The Court also clearly recognizes different duties for companies that manufacture drugs and companies that manufacture devices. Just last year, the Court held that device manufacturers could not be sued for alleged violations of state laws relating to device labeling. Riegel v. Medtronic, 522 U.S. ___ (2008). With Wyeth v. Levine, however, the Court holds that drug manufacturers can be sued for violations of state drug labeling laws and standards. This distinction is drawn from the fact that Congress expressly included preemption language in medical device legislation in 1976 but has never included similar language in drug legislation. See 21 U.S.C. §360k(a).

Thus, the current protections afforded device manufacturers appear intact, notwithstanding the Court's decision in Wyeth v. Levine. However, these protections have already been challenged by litigants and legislators, alike. For example, proposed legislation introduced earlier this month - the Medical Device and Safety Act of 2009 - threatens to erode the protections afforded device manufacturers in Riegel v. Medtronic by removing the express preemption language. And, in response to the Wyeth decision, at least one court has already allowed plaintiffs in a multidistrict litigation to amend their pleadings to allege failure-to-warn claims against a device manufacturer. See In re Medtronic, Inc., No. 08-1905, D. Minn. (Order issued March 9, 2009). Ultimately, the ongoing viability of the preemption defense to failure-to-warn claims for device manufacturers is uncertain.

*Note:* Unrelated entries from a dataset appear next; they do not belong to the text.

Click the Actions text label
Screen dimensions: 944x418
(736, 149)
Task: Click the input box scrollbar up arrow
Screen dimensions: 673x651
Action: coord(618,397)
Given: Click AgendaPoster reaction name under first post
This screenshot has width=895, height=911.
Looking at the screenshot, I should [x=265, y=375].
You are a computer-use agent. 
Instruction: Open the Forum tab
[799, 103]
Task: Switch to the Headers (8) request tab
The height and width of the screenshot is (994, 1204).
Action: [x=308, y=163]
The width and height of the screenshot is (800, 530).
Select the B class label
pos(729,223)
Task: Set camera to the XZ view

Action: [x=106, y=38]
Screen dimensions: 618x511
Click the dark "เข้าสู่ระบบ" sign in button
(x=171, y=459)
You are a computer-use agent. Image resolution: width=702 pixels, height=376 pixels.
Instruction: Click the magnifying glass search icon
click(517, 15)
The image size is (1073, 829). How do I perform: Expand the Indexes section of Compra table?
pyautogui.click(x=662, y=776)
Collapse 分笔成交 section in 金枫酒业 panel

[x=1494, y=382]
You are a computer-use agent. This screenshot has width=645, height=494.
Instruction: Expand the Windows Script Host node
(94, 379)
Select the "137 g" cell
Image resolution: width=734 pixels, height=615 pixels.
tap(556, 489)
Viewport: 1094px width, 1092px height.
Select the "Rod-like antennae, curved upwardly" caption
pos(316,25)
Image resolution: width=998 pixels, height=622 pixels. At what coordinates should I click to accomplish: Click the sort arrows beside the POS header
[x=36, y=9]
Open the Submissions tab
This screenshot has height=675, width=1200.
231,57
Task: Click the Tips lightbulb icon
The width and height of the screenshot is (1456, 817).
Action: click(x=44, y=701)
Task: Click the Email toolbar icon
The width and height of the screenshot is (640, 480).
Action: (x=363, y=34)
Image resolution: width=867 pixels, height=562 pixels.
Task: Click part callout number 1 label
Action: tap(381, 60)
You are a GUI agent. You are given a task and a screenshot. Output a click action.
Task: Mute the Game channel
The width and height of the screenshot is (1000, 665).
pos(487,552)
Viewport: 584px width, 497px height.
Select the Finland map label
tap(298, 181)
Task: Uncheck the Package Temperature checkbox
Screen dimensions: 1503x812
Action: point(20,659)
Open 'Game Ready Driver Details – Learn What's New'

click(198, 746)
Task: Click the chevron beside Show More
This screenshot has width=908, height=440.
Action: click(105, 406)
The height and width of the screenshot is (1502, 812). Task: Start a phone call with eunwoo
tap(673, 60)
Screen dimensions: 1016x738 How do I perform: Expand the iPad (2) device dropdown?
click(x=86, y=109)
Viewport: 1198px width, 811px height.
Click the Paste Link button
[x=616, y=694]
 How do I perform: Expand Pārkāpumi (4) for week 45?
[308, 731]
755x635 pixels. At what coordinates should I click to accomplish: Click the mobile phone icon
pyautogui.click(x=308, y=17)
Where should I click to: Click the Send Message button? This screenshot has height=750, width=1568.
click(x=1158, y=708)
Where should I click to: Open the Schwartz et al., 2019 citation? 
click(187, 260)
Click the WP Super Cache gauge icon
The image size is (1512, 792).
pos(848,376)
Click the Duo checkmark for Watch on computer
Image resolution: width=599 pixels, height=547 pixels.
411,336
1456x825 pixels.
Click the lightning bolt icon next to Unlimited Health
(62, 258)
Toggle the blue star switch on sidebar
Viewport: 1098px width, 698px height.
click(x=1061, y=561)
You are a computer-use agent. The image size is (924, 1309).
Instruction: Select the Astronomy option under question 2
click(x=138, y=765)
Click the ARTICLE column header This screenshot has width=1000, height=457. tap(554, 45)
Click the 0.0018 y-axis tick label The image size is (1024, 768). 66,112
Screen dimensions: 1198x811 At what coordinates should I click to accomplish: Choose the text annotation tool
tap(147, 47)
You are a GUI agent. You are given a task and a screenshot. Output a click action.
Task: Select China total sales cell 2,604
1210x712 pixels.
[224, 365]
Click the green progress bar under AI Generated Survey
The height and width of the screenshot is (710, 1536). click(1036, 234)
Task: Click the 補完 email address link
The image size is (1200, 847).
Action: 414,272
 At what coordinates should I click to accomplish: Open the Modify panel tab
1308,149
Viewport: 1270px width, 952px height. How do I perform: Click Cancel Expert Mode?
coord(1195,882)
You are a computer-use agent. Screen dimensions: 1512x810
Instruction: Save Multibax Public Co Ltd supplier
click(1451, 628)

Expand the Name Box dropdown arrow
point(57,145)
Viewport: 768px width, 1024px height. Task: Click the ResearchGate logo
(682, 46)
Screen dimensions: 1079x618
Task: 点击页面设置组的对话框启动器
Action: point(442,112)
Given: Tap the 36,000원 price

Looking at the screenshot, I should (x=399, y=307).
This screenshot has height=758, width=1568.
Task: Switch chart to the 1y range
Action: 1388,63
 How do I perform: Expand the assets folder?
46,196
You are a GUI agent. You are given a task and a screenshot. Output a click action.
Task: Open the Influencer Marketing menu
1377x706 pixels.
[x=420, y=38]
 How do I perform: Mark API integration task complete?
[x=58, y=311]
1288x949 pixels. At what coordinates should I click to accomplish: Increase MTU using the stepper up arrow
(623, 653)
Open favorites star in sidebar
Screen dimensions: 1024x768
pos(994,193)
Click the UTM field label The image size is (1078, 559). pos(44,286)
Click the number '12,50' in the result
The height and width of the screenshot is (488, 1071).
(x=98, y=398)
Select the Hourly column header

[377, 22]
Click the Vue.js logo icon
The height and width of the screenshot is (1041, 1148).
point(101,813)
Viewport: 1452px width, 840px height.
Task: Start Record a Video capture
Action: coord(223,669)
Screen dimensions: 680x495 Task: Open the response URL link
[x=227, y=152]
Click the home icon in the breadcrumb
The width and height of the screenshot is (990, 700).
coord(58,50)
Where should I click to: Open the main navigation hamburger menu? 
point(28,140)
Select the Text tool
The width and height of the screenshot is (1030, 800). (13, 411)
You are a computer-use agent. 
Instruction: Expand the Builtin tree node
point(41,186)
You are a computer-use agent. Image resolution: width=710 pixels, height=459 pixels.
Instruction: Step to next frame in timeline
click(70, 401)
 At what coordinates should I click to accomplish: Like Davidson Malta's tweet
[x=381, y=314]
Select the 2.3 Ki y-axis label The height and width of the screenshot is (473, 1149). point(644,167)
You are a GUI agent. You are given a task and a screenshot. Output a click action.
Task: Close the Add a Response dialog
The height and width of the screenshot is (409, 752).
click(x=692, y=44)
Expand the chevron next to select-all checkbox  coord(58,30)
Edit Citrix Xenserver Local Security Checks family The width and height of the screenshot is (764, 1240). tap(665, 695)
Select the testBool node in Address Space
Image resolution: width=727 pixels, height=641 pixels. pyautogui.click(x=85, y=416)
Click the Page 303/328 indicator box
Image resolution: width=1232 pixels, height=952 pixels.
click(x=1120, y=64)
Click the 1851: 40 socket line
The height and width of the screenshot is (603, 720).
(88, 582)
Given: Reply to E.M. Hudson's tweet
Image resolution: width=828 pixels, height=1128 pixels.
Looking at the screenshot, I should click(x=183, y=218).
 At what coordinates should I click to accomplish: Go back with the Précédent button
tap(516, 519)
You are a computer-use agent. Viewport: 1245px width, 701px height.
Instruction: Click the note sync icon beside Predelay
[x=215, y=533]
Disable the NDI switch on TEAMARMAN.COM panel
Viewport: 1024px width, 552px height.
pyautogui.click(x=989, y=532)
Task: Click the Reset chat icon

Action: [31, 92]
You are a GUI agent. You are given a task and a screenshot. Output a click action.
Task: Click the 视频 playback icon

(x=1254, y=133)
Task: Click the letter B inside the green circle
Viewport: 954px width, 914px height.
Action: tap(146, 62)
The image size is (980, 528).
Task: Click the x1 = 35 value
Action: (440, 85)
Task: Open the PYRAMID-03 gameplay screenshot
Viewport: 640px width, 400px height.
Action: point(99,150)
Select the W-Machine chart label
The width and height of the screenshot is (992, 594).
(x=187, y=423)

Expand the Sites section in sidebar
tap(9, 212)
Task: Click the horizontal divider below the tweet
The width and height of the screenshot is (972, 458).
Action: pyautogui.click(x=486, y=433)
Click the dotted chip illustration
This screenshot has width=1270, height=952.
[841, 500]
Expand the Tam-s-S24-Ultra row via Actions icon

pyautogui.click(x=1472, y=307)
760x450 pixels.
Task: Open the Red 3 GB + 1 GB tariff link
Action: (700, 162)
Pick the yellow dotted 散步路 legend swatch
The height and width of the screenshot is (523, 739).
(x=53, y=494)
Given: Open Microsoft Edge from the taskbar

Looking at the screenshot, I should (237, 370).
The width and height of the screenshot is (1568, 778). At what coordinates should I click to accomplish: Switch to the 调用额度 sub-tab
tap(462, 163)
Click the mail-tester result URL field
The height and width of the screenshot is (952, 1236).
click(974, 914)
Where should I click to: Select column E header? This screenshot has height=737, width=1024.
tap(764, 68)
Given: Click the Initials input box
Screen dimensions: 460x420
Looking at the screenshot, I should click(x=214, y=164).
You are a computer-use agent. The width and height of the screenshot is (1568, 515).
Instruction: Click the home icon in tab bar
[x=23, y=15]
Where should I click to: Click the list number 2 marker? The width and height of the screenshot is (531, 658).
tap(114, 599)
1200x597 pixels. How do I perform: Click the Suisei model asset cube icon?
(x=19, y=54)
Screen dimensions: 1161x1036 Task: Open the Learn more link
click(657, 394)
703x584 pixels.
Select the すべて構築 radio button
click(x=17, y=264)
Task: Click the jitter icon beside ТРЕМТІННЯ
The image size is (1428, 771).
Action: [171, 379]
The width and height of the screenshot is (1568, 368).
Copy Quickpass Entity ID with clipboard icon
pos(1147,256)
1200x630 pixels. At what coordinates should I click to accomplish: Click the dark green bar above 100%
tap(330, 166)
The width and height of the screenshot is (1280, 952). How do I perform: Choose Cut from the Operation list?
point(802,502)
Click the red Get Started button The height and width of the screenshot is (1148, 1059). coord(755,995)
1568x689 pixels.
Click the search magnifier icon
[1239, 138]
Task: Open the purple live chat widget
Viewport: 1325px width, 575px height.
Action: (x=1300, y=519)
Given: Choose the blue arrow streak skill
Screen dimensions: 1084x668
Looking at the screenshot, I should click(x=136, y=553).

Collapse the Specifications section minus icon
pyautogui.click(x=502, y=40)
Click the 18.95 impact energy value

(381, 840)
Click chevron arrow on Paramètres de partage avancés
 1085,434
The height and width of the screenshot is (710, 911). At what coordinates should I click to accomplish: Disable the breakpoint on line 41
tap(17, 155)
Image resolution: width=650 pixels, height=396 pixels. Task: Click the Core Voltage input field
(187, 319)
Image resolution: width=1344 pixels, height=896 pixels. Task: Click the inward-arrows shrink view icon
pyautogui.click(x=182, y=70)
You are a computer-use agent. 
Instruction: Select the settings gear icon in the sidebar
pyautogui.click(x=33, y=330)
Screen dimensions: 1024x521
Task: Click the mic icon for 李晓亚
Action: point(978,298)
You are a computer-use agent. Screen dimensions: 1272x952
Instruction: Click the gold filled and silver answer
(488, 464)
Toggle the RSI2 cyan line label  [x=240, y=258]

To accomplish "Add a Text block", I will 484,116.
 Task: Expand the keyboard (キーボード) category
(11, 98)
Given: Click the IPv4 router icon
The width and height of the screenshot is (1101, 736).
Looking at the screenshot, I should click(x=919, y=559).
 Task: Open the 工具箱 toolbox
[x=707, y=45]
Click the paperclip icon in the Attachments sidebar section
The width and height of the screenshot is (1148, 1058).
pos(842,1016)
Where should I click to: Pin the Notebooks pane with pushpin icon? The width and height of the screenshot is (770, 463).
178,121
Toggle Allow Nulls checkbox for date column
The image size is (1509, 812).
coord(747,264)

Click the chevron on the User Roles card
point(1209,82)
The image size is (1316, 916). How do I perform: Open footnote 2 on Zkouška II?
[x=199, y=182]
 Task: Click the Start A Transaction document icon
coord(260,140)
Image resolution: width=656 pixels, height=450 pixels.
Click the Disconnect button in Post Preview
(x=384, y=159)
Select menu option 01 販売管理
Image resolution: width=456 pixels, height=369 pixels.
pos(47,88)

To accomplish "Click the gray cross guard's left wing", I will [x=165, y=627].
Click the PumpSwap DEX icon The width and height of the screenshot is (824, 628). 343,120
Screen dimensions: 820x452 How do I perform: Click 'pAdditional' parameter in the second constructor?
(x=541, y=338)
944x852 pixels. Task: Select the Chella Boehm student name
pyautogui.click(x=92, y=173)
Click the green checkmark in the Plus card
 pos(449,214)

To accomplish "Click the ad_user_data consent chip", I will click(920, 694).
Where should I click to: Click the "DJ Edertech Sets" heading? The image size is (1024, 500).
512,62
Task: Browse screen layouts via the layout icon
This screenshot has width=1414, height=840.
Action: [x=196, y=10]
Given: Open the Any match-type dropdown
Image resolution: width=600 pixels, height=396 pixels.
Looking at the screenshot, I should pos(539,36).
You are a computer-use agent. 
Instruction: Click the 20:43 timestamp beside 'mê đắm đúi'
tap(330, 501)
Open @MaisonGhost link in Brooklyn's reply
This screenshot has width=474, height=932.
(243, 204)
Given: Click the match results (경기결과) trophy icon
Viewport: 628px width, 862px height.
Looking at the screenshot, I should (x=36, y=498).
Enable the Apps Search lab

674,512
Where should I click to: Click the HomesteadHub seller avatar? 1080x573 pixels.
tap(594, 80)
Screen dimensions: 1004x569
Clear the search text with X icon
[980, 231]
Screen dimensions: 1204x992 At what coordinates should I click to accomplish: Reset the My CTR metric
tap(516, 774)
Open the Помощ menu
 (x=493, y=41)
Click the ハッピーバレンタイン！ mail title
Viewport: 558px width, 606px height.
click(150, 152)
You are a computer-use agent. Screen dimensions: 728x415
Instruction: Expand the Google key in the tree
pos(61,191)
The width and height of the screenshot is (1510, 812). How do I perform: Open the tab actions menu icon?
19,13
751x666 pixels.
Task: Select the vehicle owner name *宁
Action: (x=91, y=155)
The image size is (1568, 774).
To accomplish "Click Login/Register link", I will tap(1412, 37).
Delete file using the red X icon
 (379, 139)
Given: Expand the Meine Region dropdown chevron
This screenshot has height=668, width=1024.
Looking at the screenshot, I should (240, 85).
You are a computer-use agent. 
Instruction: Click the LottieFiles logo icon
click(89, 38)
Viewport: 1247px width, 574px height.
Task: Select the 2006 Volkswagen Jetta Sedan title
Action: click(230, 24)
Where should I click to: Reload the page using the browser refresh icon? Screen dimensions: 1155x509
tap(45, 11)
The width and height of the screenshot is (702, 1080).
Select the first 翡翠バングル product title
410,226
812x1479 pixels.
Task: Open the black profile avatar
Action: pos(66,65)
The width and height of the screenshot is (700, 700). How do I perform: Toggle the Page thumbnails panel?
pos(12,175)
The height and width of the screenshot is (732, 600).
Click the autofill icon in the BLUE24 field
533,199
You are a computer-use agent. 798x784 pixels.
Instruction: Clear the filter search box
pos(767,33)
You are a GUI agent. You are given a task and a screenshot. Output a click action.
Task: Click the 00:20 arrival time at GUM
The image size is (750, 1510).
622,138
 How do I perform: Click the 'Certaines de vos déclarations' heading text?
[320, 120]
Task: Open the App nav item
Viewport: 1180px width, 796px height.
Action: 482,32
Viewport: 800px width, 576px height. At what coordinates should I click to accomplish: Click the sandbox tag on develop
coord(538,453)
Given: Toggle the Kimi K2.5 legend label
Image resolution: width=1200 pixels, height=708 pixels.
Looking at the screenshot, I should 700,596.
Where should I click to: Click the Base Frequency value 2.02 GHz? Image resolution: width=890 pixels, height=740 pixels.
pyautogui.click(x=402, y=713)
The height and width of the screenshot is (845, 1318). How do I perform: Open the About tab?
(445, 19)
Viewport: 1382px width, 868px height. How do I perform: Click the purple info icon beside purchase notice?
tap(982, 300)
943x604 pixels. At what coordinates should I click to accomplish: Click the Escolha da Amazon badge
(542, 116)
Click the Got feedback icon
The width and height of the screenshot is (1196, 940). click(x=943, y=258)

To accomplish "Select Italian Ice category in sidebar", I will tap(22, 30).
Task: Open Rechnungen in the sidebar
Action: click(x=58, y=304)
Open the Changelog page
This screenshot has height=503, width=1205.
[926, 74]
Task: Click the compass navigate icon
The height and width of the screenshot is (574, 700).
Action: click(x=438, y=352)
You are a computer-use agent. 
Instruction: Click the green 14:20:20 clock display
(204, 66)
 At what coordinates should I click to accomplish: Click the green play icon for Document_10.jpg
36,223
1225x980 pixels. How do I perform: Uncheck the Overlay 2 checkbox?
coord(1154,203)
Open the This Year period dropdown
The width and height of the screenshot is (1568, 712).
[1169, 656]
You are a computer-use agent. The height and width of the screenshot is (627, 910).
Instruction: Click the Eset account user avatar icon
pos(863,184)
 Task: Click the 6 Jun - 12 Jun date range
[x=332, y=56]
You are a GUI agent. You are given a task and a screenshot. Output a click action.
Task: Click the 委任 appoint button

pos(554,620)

Agency Action Must Have Force of Law:

Finally, the Court concludes, only regulations that have the force of law can preempt state laws. The Majority's Opinion concedes that "an agency regulation with the force of law can pre-empt conflicting state requirements" but directs that courts must "rely[] on the substance of state and federal law and not on agency proclamations of pre-emption." Slip Opinion at 19. In other words, regulatory agencies cannot simply "deem" state laws to be preempted but must instead receive Congressional instruction to preempt. The Majority reached this conclusion in response to the FDA's 2006 comments that "FDA approval of labeling … preempts conflicting or contrary state law" and that state failure to warn claims "threaten FDA's statutorily prescribed role as the expert Federal agency responsible for evaluating and regulating drugs." Slip Opinion at 19; citing 71 Fed. Reg. 3922, 3934-3935 (2006). The Court did not find any Congressional support or grant of authority to justify the FDA's comments. This decision potentially diminishes the force of regulations, and interpretations thereof, adopted by all federal regulatory agencies - not just the FDA. As a result, federal agencies that intend to provide uniform regulation and preempt state law claims must now revisit their regulations and stated policies to ensure that they are adopted (1) pursuant to a Congressional grant of authority and (2) consistent with valid notice and comment rulemaking. Unless and until federal agencies undertake this review, all regulated businesses which presumed, based on preemption-related pronouncements by regulatory agencies, that they were protected from state law failure-to-warn claims are now potentially at increased risk for such claims.